- T-Mobile Data Breach Hit 53 Million Customers.
- The leaked database contains a variety of user-related information.
- This would be T-Mobile’s fifth known breach in less than three years.
T-Mobile, which merged with Sprint last year to become the second most widely used telecommunications company in the U.S., has struggled to keep data secure. Ongoing investigations into data breaches revealed that hackers had access to the personal information of an additional 5.3 million customers, bringing the total number of affected people to over 53 million.
Shares of the company were flat in early trading on Friday. They have fallen around 3% since the breach was first disclosed. The data includes address, date of birth, customer’s phone number, and there is no indication that the data accessed contains financial information such as credit cards or other payment data. T-Mobile recommends that postpaid customers change their PIN via their T-Mobile account or by calling 611 on their phones.
The hacker is asking for 6 BTC, which is worth roughly $276,000 at Bitcoin’s current exchange rate, in exchange for the SSNs and driver’s license information of 30 million people.

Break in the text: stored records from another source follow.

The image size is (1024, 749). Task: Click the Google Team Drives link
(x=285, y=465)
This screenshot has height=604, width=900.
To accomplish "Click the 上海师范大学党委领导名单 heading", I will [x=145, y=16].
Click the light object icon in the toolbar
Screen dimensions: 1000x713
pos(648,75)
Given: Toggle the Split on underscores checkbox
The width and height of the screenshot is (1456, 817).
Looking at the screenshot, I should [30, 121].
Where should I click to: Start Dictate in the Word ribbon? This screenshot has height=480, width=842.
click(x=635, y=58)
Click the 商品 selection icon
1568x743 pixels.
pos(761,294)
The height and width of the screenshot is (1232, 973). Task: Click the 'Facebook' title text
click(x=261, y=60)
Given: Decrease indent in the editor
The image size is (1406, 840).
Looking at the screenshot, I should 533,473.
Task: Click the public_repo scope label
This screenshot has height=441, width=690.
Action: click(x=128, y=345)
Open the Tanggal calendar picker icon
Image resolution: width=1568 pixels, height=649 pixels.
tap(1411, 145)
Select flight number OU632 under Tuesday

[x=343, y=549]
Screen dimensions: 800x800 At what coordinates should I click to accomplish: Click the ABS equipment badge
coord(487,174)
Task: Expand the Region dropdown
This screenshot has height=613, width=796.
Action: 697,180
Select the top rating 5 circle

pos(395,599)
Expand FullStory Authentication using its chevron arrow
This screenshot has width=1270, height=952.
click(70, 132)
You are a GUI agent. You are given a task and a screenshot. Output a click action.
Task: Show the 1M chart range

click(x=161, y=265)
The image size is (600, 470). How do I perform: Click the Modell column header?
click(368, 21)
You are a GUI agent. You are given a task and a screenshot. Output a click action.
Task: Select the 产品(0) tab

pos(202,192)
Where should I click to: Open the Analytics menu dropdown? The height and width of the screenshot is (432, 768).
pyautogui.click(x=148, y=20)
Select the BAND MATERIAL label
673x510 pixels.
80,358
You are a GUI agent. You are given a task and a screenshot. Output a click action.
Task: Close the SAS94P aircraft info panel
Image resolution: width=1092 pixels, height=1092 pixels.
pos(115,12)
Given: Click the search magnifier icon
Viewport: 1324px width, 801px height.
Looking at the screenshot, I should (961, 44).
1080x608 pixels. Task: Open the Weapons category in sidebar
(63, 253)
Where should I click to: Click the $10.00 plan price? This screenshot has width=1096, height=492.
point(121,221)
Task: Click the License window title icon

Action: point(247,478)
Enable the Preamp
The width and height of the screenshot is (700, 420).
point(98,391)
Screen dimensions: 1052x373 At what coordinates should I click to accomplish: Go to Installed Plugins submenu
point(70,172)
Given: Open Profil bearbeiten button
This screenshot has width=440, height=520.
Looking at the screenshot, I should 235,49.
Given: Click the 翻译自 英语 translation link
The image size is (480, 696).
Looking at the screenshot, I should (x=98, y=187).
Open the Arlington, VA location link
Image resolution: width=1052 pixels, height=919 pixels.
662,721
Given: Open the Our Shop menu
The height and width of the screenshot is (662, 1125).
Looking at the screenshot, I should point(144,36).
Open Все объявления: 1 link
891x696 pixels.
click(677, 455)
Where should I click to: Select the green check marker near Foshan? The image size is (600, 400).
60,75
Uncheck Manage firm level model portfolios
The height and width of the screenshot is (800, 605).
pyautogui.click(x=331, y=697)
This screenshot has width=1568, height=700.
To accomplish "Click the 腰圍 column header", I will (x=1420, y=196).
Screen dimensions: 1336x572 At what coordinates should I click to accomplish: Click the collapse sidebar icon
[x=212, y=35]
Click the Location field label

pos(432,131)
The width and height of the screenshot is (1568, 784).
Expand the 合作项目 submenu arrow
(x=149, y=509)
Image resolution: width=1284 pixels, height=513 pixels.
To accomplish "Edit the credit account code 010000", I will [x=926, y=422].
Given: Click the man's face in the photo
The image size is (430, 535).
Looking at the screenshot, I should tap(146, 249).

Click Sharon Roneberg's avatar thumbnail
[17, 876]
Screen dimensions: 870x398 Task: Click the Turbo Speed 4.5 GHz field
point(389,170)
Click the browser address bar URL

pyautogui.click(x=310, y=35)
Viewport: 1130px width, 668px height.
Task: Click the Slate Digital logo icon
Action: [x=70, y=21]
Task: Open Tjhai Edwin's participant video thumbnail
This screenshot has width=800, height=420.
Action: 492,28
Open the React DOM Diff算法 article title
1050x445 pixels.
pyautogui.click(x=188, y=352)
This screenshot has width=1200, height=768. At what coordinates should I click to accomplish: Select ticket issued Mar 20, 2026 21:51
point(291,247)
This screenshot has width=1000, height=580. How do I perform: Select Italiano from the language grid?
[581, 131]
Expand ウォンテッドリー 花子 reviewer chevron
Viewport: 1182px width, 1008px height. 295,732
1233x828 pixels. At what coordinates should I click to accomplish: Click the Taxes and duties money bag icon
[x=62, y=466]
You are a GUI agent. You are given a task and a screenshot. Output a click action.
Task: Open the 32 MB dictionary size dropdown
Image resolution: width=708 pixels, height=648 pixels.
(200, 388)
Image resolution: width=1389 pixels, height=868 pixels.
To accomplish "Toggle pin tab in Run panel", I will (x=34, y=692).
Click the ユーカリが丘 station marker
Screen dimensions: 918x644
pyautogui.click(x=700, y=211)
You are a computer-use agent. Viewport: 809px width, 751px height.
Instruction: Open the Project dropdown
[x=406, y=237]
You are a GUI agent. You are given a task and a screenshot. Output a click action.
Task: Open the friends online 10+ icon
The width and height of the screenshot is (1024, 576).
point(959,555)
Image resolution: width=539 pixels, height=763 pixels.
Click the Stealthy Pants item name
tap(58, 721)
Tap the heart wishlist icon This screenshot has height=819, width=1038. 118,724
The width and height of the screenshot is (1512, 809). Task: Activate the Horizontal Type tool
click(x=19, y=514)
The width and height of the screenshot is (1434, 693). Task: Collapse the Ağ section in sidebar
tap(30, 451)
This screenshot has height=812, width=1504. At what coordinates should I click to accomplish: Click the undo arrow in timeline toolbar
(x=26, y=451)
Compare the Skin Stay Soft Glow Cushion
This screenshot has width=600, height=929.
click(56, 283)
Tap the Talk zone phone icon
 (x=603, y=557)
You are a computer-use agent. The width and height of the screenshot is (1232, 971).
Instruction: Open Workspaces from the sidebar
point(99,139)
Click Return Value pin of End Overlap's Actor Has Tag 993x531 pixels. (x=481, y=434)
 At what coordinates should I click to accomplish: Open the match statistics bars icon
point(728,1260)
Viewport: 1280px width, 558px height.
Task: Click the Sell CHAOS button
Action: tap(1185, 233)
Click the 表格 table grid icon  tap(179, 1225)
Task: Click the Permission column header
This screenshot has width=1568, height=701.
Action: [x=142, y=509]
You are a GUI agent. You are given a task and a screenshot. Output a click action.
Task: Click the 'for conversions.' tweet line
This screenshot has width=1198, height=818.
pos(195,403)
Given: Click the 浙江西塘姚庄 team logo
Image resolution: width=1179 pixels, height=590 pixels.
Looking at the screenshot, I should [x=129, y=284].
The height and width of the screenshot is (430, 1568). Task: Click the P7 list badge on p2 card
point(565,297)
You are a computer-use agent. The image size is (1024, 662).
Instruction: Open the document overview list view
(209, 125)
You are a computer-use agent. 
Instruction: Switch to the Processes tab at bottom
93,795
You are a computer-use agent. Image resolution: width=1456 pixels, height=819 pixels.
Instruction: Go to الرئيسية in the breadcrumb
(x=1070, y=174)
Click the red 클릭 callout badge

T-Mobile said in a statement:
“We previously reported information from approximately 7.8 million current T-Mobile postpaid customer accounts that include first and last names, date of birth, SSN, and driver’s license/ID information was compromised. We have now also determined that phone numbers, as well as IMEI and IMSI information, the typical identifier numbers associated with a mobile phone, were also compromised”.
“Additionally, we have since identified another 5.3 million current postpaid customer accounts that had one or more associated customer names, addresses, date of births, phone numbers, IMEIs, and IMSIs illegally accessed. These additional accounts did not have any SSNs or driver’s license/ID information compromised”.
They have sent communications to millions of customers and other affected individuals and are providing support in various ways. This includes:
- Offer two years of free identity protection services with McAfee’s ID Theft Protection Service.
- Recommending that all eligible T-Mobile customers sign up for free scam-blocking protection through Scam Shield.
- Supporting customers with additional best practices and practical security steps like resetting PINs and passwords.
- Publishing a customer support webpage that includes information and access to these tools.